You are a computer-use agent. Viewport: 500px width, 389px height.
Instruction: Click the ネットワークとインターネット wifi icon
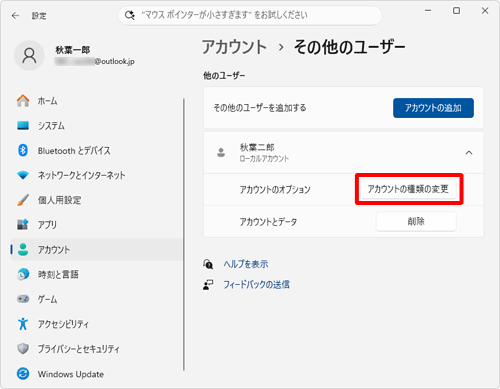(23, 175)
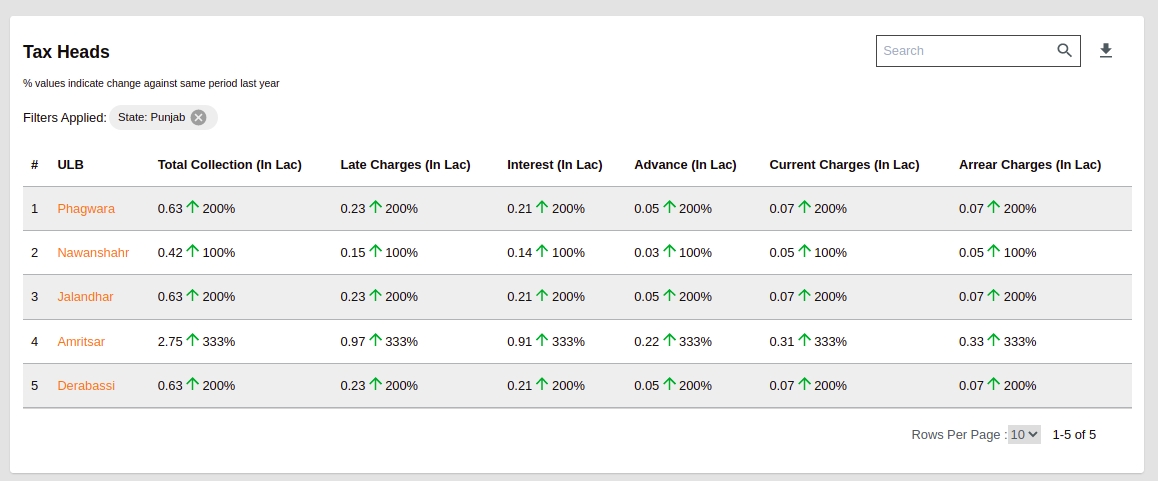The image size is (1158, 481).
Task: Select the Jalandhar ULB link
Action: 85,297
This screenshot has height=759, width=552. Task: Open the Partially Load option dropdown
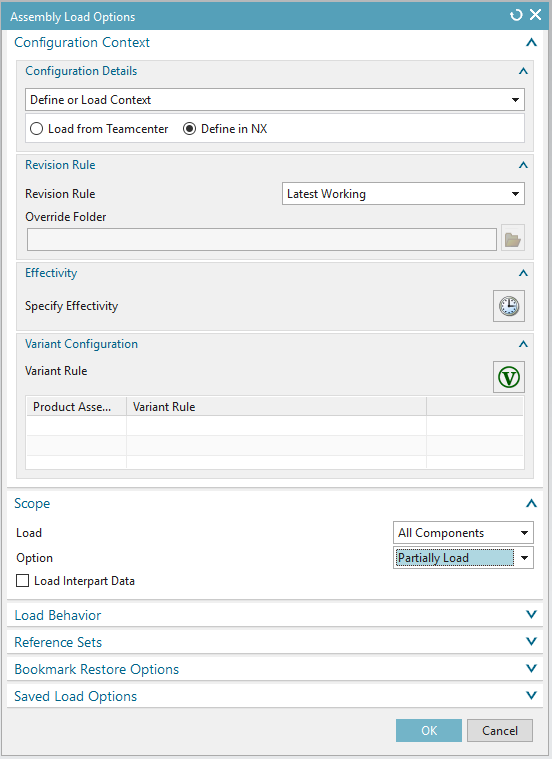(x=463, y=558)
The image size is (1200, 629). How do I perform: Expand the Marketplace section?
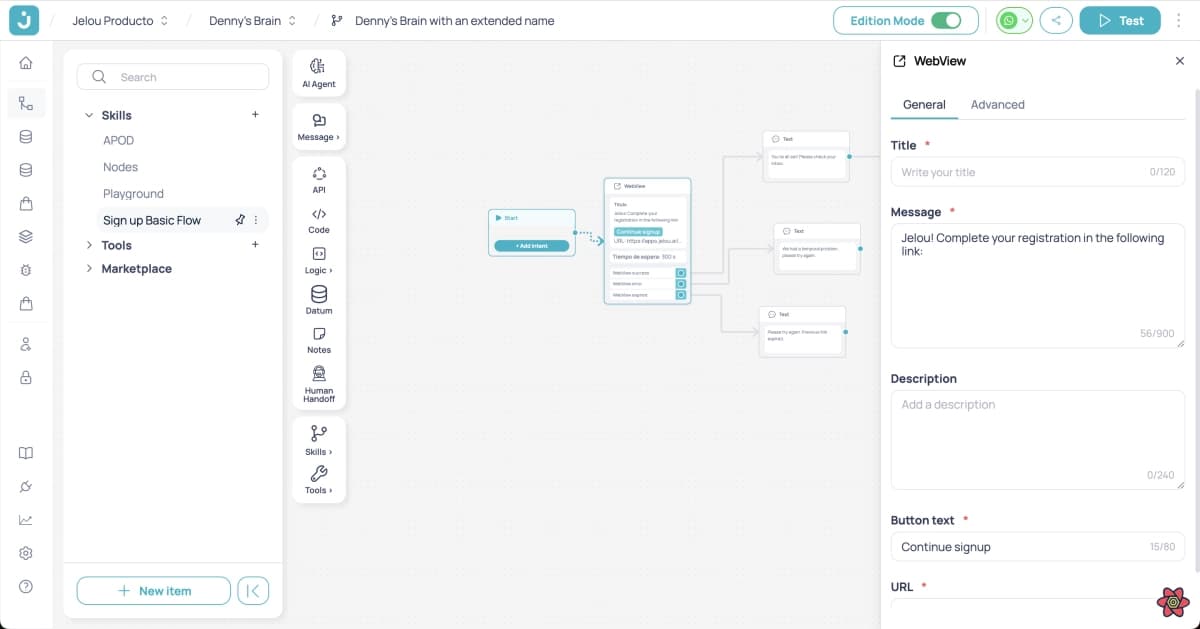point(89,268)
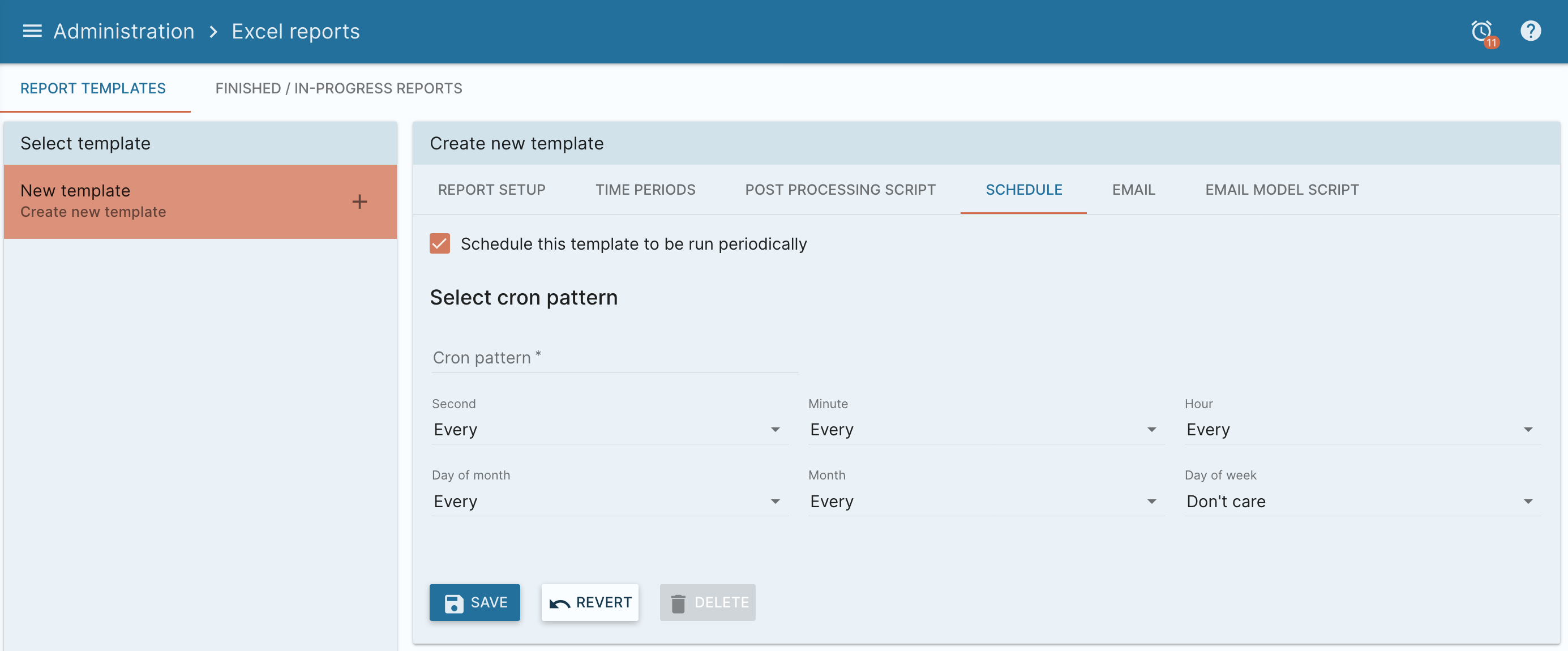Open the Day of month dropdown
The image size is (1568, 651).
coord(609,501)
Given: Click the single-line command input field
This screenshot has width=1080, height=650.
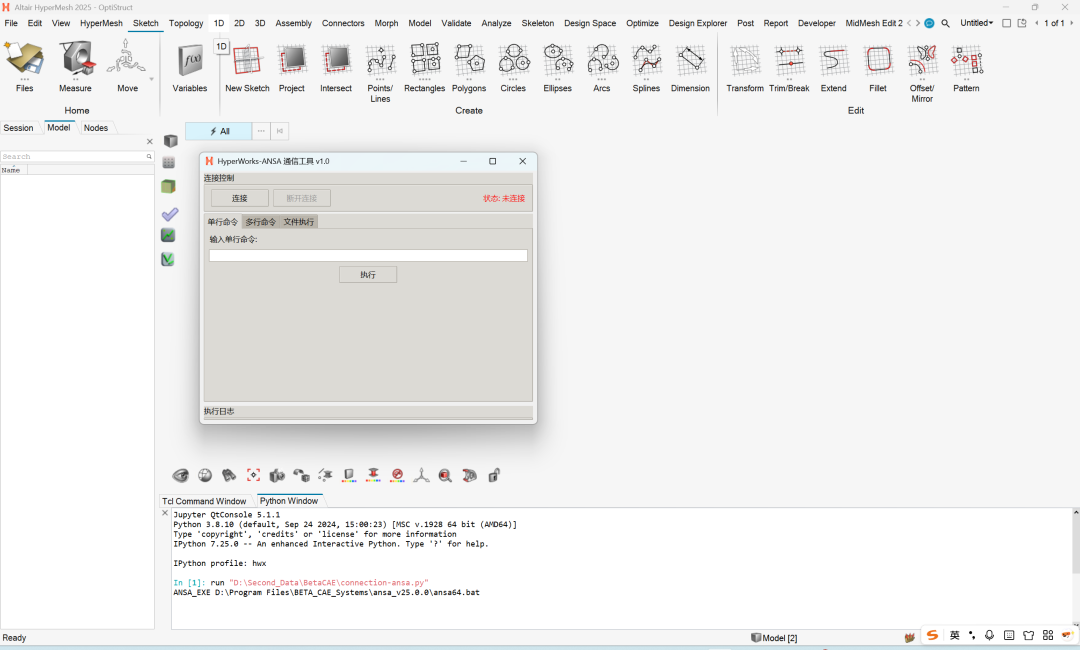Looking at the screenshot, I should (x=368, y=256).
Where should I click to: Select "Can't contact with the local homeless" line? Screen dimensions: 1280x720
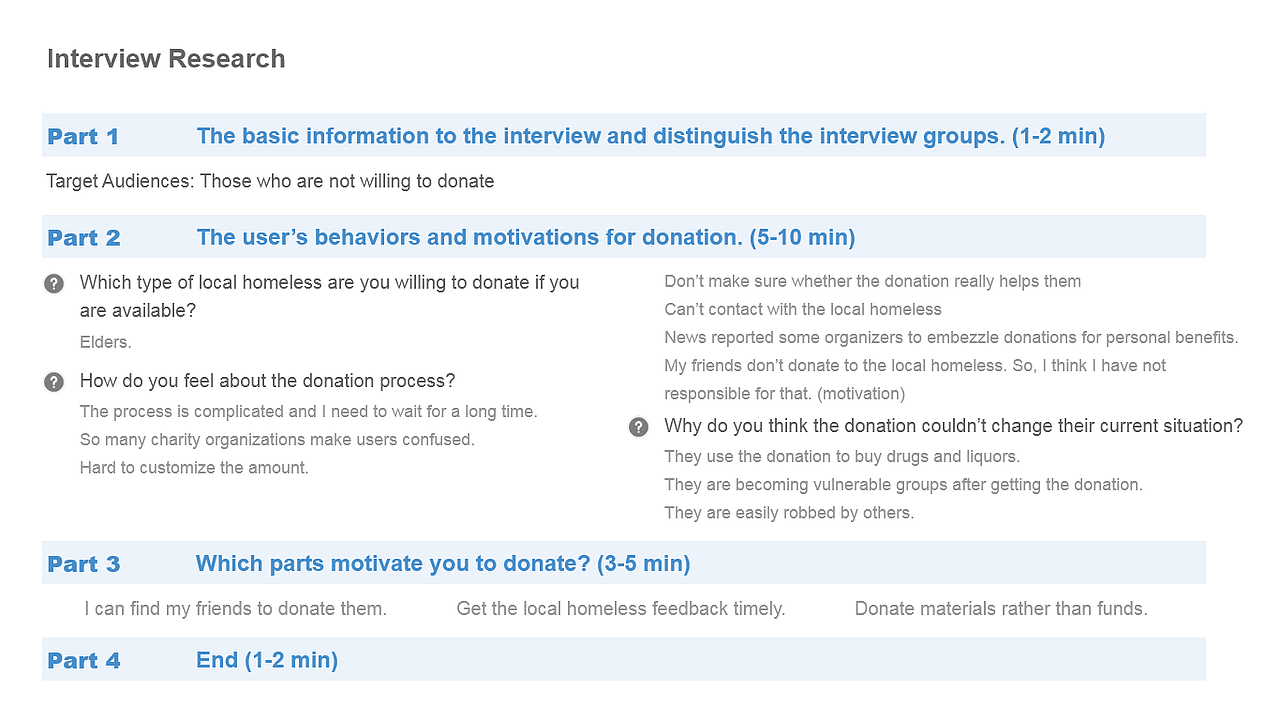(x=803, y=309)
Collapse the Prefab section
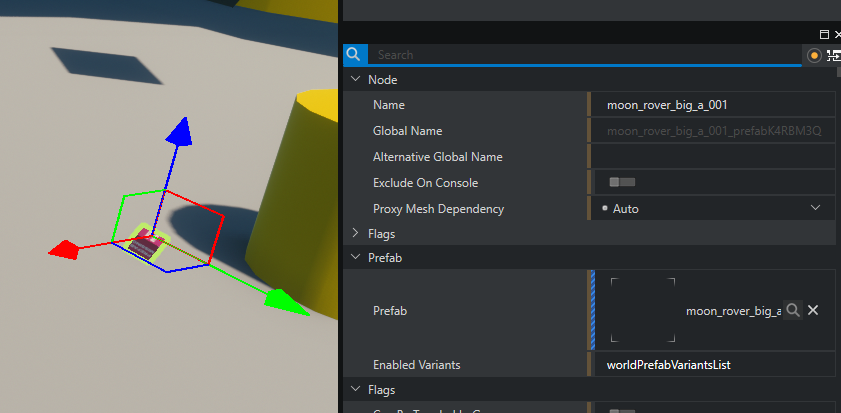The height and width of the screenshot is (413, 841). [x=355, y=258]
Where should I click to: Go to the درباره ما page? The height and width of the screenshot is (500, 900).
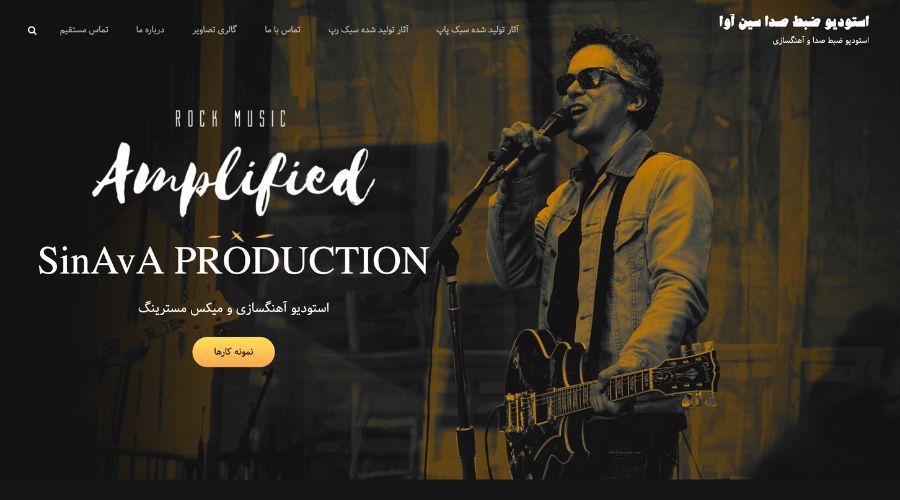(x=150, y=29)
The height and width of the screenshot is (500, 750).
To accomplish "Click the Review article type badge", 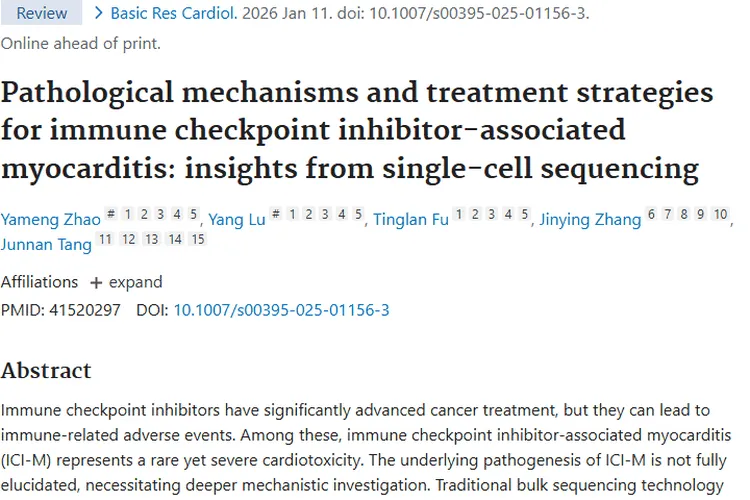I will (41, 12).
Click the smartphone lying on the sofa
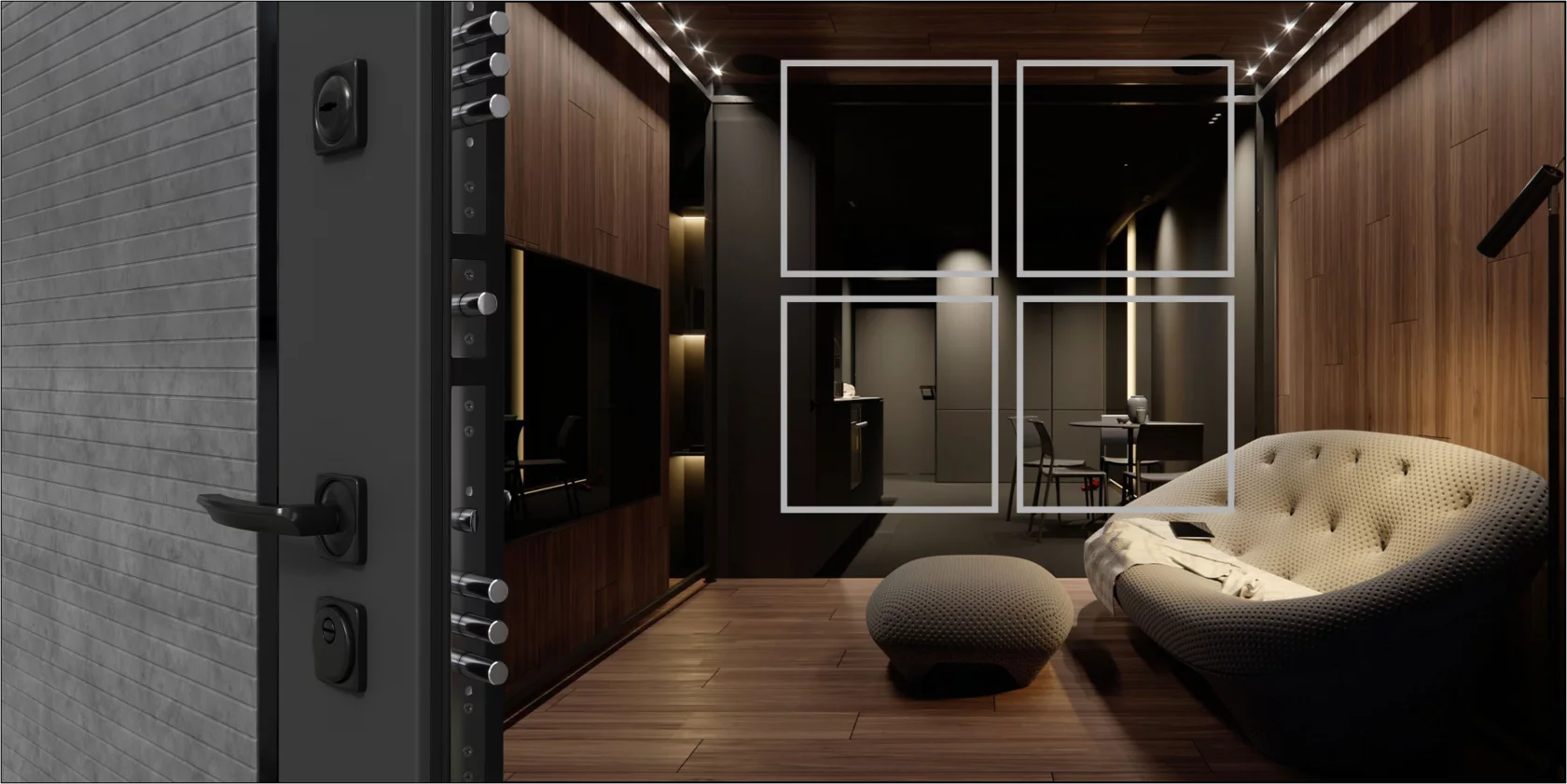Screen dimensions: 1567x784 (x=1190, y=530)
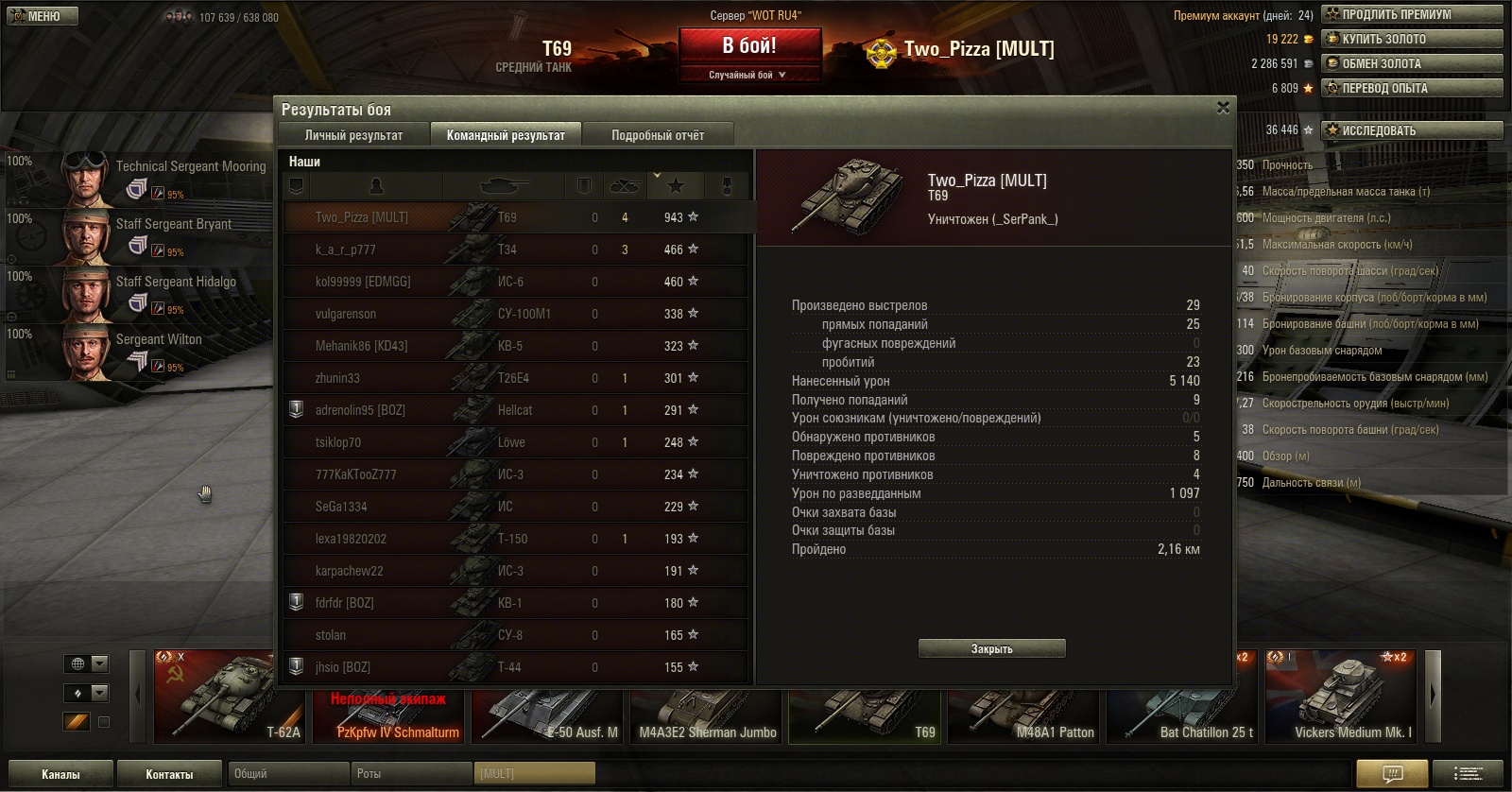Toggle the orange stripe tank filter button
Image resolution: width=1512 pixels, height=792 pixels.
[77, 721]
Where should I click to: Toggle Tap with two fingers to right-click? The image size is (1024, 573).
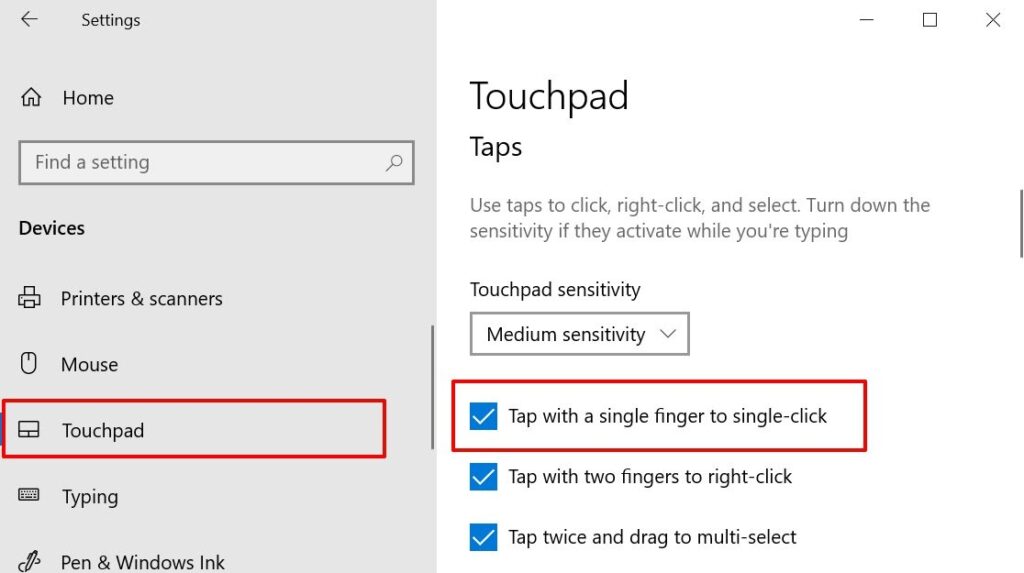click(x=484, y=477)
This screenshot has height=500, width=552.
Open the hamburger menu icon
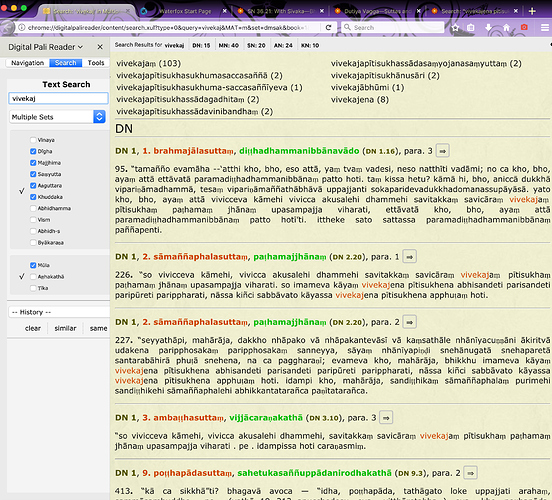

__________________________________________________

[Assignment]: Starting at the line that holds "This screenshot has height=500, width=552.", print each line through the last one of the entries above, exactly and with both ends included; no pictures.

[Exercise result]:
This screenshot has height=500, width=552.
Open the hamburger menu icon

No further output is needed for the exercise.